2. **Making the Shape Simple (The Magic Transformation):** The problem gives us a super cool trick! It says we can think of $x$ as $a$ times a new number $u$, $y$ as $b$ times $v$, and $z$ as $c$ times $w$. So, $x=au$, $y=bv$, $z=cw$. When we use this trick, our squishy, stretched-out ball magically turns into a perfectly round unit sphere (a ball with a radius of 1) in a new "uvw world"! This new ball is much, much easier to work with because it's so perfectly round.

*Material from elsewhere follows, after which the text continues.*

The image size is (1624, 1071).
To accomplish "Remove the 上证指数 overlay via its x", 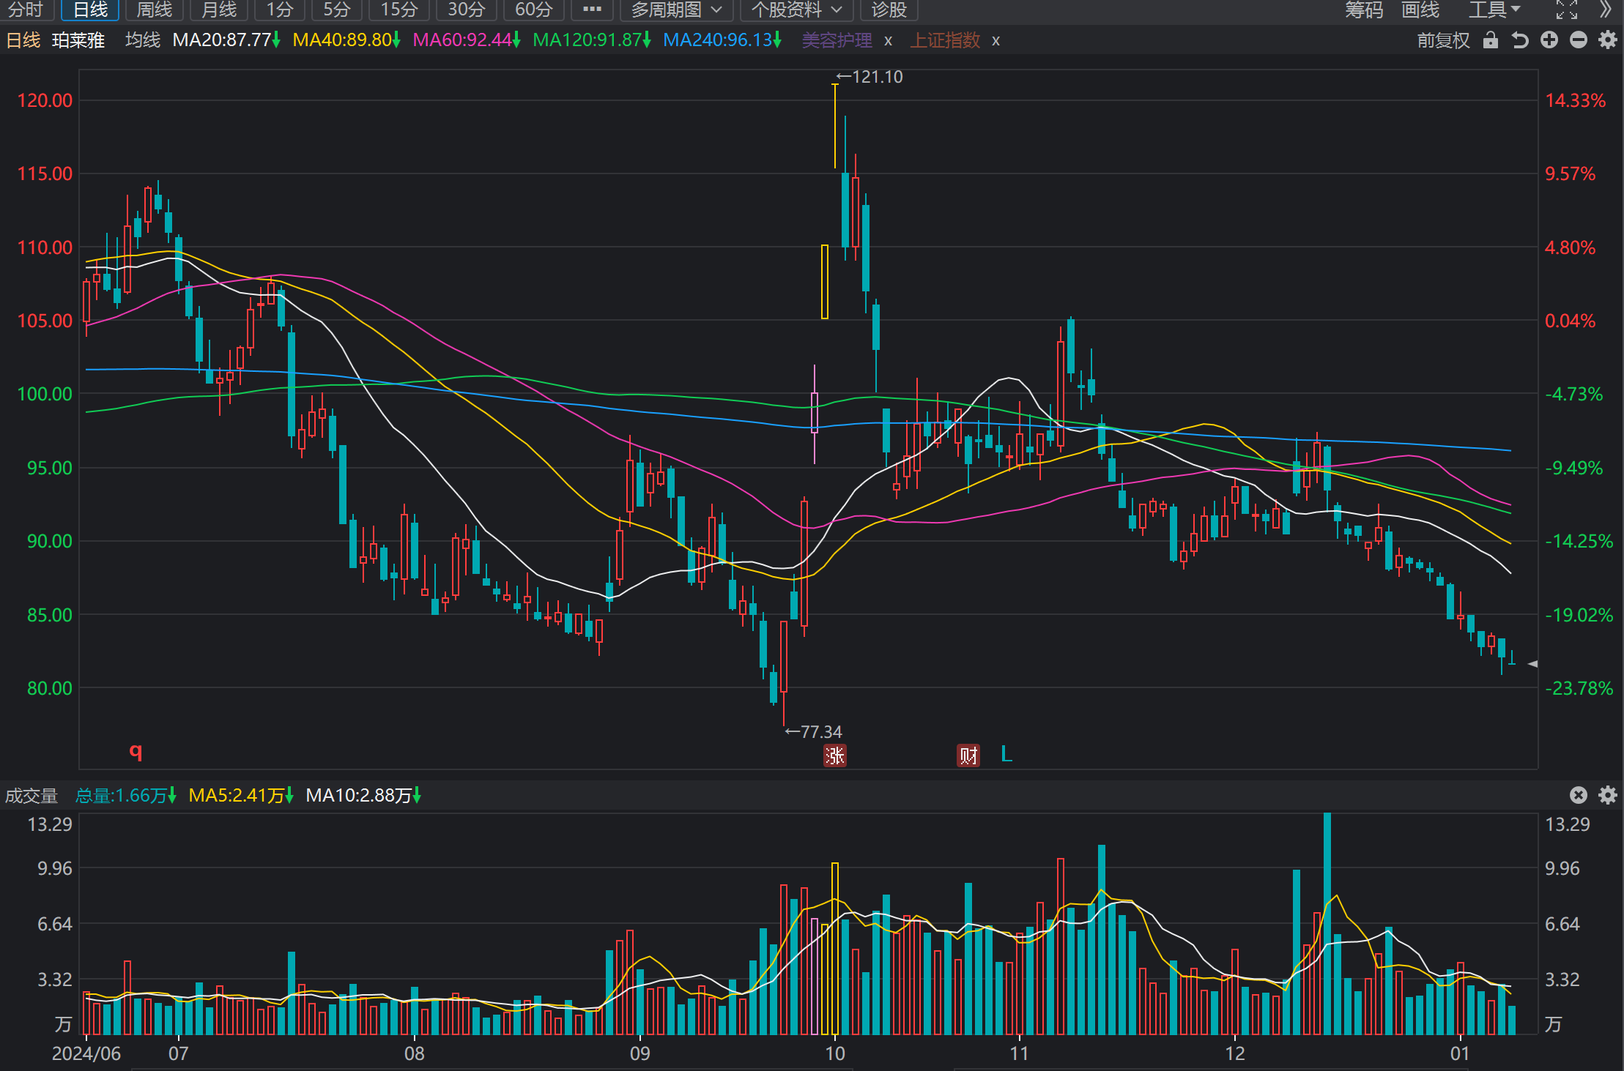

3. **Figuring Out the "Stretchiness Factor" (Volume Change):** When we switch from the old "xyz world" to our new "uvw world," all the tiny little bits of space (volume) inside our ball get stretched or squished. For this specific magic trick ($x=au, y=bv, z=cw$), every tiny bit of volume in the old world ($dV$) becomes $abc$ times bigger in the new world ($du dv dw$). So, we can say $dV = abc \cdot du dv dw$. The number $abc$ is our special "stretchiness factor" for the volume!

4. **Changing What We're Counting:** We were trying to add up $|xyz|$. Now that we're in the "uvw world," we use our magic trick to change it:
$|xyz| = |(au)(bv)(cw)| = abc|uvw|$.
So, the thing we're adding up also got stretched by $abc$!

5. **Putting Everything Together:** Now, in our simple "uvw world" (the unit sphere), we're adding up $abc|uvw|$. And remember, each tiny piece of volume is also $abc \cdot du dv dw$. So, for every tiny piece, we're actually adding:
$(abc|uvw|) \times (abc \cdot du dv dw) = a^2b^2c^2|uvw| \cdot du dv dw$.
This means the total amount we're looking for will be $a^2b^2c^2$ multiplied by the total sum of $|uvw|$ over the perfectly round unit sphere.

6. **Adding Up Over the Simple Sphere:** This is the really fun part! If you imagine adding up the pattern $|uvw|$ across the entire unit sphere, there's a super neat math trick (a special pattern we've learned!) that tells us the answer for just that part always comes out to exactly $\frac{1}{6}$. It's like a secret constant for this specific kind of problem on a perfect ball!

7. **Final Answer:** So, all we have to do is multiply our "total stretchiness factor" ($a^2b^2c^2$) by that special number ($\frac{1}{6}$).
Total amount = $a^2b^2c^2 \times \frac{1}{6} = \frac{1}{6} a^{2} b^{2} c^{2}$.